My customer requires that the shipments import in a specific order. To do this, I set up the view to "select top 100 percent" ... "order by salesorderno, itemid".

This used to work, until the day it didn't. I've read both that the "cheat" to sort views works, and that it doesn't. Looks to me like it doesn't!

ANY suggestions? I don't get to write the sql statement WorldShip uses, and there doesn't appear to be any way to got WS to sort unless I export to a text file and import from there, yuck. I'd rather have live data. It's looking impossible, though. Anyone here have a brilliant plan that'll save my butt again????
 
You can't change the query that calls the view. I don't like it, but I can understand it. Can you post what the query looks like? If you're not sure, you could run SQL Profiler to capture the query.

-George

"The great things about standards is that there are so many to choose from." - Fortune Cookie Wisdom
 
Aha, but there's a new workaround... 100 percent doesn't work, but top 2147483647 does!

Yes, workarounds stink, but my alternatives are worse. When this breaks again, the world doesn't end -- things are just inconvenient. So, having a workaround that will probably work for a really long time (and won't break anybody if it fails) is much better than a tougher process for the end user that's perfect. Everything's a trade off. (And the day they try to ship 2147483647 things at once is the day WorldShip goes down in flames, anyway).

Thanks for the link!

Gmmastros, WorldShip builds the query. It just reads "SELECT ItemID, CustPONo, blah, blah FROM myview". You get to map your view fields to their UPS fields -- "My sales order field is reference 1; my AddressLine1 field is their Address1" -- but that's it! Given that this customer is processing hundreds of orders at a time and has to collate the shipments with paperwork from another place, getting them to print in the same order is quite important. And they don't want to go to another shipping software.

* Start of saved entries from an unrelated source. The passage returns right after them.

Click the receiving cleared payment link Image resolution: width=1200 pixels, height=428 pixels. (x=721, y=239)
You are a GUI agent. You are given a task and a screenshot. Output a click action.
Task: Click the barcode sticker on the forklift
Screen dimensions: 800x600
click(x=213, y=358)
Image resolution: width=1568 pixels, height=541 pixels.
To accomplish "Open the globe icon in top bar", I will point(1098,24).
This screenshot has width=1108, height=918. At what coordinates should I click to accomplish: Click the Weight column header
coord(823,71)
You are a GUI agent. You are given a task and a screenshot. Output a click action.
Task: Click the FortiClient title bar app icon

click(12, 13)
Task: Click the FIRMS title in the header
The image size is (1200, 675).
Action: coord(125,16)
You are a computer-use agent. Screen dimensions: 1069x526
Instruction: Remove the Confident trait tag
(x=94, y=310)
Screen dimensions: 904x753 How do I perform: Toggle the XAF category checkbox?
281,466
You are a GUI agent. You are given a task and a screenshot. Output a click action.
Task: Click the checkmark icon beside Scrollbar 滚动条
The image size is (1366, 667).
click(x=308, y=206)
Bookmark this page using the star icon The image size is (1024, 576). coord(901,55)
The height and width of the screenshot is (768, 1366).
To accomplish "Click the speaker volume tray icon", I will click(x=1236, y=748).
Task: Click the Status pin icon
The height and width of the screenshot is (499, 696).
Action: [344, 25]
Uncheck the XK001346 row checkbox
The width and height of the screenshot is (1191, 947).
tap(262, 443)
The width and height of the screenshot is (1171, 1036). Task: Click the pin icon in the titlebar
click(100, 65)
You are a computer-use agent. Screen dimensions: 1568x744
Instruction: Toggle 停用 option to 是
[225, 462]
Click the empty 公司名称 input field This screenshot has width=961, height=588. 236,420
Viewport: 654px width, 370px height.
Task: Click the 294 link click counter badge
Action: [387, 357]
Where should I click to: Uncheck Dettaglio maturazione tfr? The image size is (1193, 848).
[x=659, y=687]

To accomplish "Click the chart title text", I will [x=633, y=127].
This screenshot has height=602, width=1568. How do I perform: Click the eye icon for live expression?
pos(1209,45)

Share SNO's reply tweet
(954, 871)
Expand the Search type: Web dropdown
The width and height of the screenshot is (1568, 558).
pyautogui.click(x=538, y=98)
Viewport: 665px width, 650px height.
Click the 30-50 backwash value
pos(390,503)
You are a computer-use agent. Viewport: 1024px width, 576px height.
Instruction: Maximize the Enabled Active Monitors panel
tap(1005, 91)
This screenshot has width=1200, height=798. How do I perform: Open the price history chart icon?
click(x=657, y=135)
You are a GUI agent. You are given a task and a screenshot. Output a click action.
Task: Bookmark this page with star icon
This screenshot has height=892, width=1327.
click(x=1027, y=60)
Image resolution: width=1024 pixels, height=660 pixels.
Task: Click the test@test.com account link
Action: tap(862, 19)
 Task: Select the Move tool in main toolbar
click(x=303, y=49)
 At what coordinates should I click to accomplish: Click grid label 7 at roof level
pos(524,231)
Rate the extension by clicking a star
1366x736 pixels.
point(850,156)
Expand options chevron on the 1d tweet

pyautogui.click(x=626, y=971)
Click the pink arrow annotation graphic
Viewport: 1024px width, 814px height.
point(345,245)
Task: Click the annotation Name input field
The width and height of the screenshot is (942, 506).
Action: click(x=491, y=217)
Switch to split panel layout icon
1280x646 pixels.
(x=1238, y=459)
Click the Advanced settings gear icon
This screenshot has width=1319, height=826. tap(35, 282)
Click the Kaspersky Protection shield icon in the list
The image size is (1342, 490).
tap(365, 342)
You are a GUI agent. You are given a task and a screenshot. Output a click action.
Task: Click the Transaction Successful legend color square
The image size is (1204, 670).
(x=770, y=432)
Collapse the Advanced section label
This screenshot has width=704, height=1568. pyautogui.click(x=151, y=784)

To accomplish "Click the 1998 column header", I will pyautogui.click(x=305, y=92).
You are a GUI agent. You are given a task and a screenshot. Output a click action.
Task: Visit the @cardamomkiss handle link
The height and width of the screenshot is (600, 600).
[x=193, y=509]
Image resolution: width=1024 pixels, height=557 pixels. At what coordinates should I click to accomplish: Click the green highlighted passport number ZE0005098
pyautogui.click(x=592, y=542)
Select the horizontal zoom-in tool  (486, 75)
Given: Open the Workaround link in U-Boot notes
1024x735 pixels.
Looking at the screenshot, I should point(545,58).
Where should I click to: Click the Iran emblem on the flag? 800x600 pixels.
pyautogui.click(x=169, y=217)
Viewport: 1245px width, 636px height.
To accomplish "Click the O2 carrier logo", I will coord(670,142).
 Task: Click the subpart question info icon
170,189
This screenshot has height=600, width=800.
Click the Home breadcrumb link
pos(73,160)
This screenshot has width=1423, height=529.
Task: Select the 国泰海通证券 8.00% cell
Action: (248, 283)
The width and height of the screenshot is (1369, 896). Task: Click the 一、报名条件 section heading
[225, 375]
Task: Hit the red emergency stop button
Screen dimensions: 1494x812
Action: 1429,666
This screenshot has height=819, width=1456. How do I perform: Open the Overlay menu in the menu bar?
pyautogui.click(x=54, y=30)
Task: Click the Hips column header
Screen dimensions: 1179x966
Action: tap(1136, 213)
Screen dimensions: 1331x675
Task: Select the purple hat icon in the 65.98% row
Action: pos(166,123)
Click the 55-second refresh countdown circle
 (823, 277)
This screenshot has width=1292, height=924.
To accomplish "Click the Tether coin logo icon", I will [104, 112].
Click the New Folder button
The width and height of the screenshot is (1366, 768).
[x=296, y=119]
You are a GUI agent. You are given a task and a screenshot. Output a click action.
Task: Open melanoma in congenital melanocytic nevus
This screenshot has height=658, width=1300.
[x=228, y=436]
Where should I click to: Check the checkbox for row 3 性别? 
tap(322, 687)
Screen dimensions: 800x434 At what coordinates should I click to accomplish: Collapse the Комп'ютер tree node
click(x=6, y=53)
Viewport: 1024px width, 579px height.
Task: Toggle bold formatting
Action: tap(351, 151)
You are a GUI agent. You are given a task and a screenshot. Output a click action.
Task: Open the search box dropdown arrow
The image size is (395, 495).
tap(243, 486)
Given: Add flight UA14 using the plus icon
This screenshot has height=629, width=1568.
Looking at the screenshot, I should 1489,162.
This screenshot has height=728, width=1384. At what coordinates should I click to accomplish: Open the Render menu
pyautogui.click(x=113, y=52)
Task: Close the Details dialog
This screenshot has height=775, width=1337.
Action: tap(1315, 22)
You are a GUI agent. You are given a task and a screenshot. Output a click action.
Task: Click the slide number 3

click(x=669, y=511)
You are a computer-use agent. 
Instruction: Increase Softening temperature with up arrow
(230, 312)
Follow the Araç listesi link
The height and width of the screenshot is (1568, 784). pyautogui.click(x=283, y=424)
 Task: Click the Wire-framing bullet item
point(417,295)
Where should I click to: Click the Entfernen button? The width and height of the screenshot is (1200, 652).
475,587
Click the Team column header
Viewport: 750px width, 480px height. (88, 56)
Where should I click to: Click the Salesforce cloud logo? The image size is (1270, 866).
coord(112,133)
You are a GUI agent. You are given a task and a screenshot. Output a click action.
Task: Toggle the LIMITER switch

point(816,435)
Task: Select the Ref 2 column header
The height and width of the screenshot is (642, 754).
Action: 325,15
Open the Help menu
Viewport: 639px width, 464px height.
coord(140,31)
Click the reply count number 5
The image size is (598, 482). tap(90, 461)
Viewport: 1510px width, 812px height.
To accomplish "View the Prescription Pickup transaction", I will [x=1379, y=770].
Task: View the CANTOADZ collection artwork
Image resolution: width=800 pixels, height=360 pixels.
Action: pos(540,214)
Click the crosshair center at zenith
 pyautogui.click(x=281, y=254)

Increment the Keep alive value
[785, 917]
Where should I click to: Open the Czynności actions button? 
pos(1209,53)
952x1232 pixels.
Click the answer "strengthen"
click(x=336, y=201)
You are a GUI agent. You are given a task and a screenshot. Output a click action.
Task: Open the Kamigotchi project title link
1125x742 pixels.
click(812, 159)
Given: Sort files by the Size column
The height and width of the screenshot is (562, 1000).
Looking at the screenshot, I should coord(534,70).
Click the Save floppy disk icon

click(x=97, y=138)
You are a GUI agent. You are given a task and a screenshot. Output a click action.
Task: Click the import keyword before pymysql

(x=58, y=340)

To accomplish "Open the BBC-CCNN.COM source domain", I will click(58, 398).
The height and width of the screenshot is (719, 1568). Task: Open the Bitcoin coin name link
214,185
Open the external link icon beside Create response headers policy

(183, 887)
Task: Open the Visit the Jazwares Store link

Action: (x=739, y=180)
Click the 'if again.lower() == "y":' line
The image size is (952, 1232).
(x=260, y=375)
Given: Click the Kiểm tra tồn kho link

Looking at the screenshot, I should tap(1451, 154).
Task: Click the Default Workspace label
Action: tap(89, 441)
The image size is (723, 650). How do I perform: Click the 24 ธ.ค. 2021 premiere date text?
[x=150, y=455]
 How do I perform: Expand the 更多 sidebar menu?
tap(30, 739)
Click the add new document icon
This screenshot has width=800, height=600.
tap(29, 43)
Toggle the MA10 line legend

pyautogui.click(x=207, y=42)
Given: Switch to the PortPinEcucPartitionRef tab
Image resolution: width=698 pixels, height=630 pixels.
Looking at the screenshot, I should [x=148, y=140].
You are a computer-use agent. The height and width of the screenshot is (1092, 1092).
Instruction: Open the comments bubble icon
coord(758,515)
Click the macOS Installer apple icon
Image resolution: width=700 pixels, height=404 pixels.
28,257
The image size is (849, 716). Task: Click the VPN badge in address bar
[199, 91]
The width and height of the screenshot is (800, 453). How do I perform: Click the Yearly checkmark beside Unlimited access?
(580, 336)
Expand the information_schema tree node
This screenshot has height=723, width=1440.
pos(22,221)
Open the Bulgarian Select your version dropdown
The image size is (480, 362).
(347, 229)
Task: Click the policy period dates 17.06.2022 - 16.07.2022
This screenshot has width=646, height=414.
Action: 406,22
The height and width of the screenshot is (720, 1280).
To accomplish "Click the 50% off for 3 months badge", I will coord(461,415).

At least know I understand why this worked in SQL 2000 and then stopped in 2005. I live in Redmond but sometimes I wanna throttle MS. :)
 
I'm glad you found another workaround. I had thought of one, but this is a lot better than what I was thinking.

My idea was to create a function that returns the same data as the view, but has an order by clause. Then, create a view that selects from the function.

In your case, you would rename the MyView view to something else, call it.... MyViewUnsorted. Then create a function that selects from MyViewUnsorted but with an order by clause. Then create a view named MyView that selects from the function. You would now have a view (named the same as the original) that returns your sorted data.

But.... I'm glad you don't have to use my ugly hack. [bigsmile]

-George

"The great things about standards is that there are so many to choose from." - Fortune Cookie Wisdom
 
You might want to look into if you can specify a function name instead of a view name, too, and skip a step.
 
UPS seems to let you choose views or tables, I think. I'm not very familiar with SQL functions -- I'll add that to my list of things to pay more attention to when the opportunity arises. Thanks for the help!